#### Data extract
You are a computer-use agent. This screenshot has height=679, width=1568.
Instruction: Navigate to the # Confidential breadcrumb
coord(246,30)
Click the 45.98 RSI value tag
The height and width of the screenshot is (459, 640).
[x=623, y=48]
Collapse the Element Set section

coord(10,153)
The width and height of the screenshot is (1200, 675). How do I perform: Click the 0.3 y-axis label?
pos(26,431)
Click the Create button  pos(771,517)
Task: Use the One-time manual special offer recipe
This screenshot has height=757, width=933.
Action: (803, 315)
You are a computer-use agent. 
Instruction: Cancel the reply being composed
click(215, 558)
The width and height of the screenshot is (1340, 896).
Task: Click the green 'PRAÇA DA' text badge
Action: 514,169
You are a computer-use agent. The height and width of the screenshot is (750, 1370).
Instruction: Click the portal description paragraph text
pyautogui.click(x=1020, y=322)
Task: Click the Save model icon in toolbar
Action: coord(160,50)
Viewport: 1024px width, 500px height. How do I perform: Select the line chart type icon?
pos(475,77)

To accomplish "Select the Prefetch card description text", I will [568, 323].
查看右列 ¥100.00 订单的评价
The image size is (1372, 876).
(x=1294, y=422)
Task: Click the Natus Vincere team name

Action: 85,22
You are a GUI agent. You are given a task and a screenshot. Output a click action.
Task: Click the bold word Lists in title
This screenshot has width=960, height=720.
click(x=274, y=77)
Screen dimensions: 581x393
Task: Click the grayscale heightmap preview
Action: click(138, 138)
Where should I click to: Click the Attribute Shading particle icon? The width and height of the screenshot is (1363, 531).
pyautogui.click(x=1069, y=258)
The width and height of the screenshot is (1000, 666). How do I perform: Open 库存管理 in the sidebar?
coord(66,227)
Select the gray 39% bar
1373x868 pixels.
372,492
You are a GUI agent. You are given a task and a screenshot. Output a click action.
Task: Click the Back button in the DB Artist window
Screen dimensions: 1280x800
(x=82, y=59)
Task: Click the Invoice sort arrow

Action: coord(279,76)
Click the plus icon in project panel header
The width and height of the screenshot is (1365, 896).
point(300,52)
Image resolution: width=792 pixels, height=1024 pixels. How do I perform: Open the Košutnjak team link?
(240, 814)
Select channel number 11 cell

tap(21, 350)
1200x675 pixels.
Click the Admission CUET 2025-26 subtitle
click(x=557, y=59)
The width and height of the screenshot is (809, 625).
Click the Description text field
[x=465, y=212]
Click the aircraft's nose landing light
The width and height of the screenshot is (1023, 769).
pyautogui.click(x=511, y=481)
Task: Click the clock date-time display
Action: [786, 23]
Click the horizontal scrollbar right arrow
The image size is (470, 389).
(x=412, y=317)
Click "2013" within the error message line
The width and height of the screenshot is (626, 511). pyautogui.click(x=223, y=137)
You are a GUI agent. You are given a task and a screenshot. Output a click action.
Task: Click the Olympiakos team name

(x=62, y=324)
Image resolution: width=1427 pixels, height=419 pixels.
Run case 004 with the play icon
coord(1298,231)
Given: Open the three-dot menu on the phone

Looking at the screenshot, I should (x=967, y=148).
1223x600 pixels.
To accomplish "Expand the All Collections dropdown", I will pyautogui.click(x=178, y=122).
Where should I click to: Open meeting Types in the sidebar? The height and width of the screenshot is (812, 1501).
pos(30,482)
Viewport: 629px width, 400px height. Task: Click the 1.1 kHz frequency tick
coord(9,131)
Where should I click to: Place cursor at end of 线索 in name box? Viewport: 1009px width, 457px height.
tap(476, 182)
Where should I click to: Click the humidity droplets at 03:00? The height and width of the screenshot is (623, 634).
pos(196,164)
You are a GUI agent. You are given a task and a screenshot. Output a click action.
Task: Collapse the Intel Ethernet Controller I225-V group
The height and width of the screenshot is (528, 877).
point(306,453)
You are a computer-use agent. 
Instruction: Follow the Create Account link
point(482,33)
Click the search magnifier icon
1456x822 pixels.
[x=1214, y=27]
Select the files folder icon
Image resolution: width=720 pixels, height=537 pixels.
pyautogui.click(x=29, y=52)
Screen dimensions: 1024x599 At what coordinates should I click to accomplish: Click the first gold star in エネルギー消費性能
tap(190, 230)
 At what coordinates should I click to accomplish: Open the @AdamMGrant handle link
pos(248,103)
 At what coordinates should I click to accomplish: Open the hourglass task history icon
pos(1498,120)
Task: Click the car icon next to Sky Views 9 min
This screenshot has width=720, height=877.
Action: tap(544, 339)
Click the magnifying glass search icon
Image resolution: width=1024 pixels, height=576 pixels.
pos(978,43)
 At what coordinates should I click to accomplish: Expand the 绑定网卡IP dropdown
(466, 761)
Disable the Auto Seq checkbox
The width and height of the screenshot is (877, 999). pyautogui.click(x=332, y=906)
########
# Problem
Precisely the line with "Given: Open the three-dot menu on the phone" and the lines after it, up to the last line of the entries above, are to be reproduced, and nothing more.

# Response below
Given: Open the three-dot menu on the phone

Looking at the screenshot, I should (x=967, y=148).
1223x600 pixels.
To accomplish "Expand the All Collections dropdown", I will pyautogui.click(x=178, y=122).
Where should I click to: Open meeting Types in the sidebar? The height and width of the screenshot is (812, 1501).
pos(30,482)
Viewport: 629px width, 400px height. Task: Click the 1.1 kHz frequency tick
coord(9,131)
Where should I click to: Place cursor at end of 线索 in name box? Viewport: 1009px width, 457px height.
tap(476, 182)
Where should I click to: Click the humidity droplets at 03:00? The height and width of the screenshot is (623, 634).
pos(196,164)
You are a GUI agent. You are given a task and a screenshot. Output a click action.
Task: Collapse the Intel Ethernet Controller I225-V group
The height and width of the screenshot is (528, 877).
point(306,453)
You are a computer-use agent. 
Instruction: Follow the Create Account link
point(482,33)
Click the search magnifier icon
1456x822 pixels.
[x=1214, y=27]
Select the files folder icon
Image resolution: width=720 pixels, height=537 pixels.
pyautogui.click(x=29, y=52)
Screen dimensions: 1024x599 At what coordinates should I click to accomplish: Click the first gold star in エネルギー消費性能
tap(190, 230)
 At what coordinates should I click to accomplish: Open the @AdamMGrant handle link
pos(248,103)
 At what coordinates should I click to accomplish: Open the hourglass task history icon
pos(1498,120)
Task: Click the car icon next to Sky Views 9 min
This screenshot has width=720, height=877.
Action: tap(544, 339)
Click the magnifying glass search icon
Image resolution: width=1024 pixels, height=576 pixels.
pos(978,43)
 At what coordinates should I click to accomplish: Expand the 绑定网卡IP dropdown
(466, 761)
Disable the Auto Seq checkbox
The width and height of the screenshot is (877, 999). pyautogui.click(x=332, y=906)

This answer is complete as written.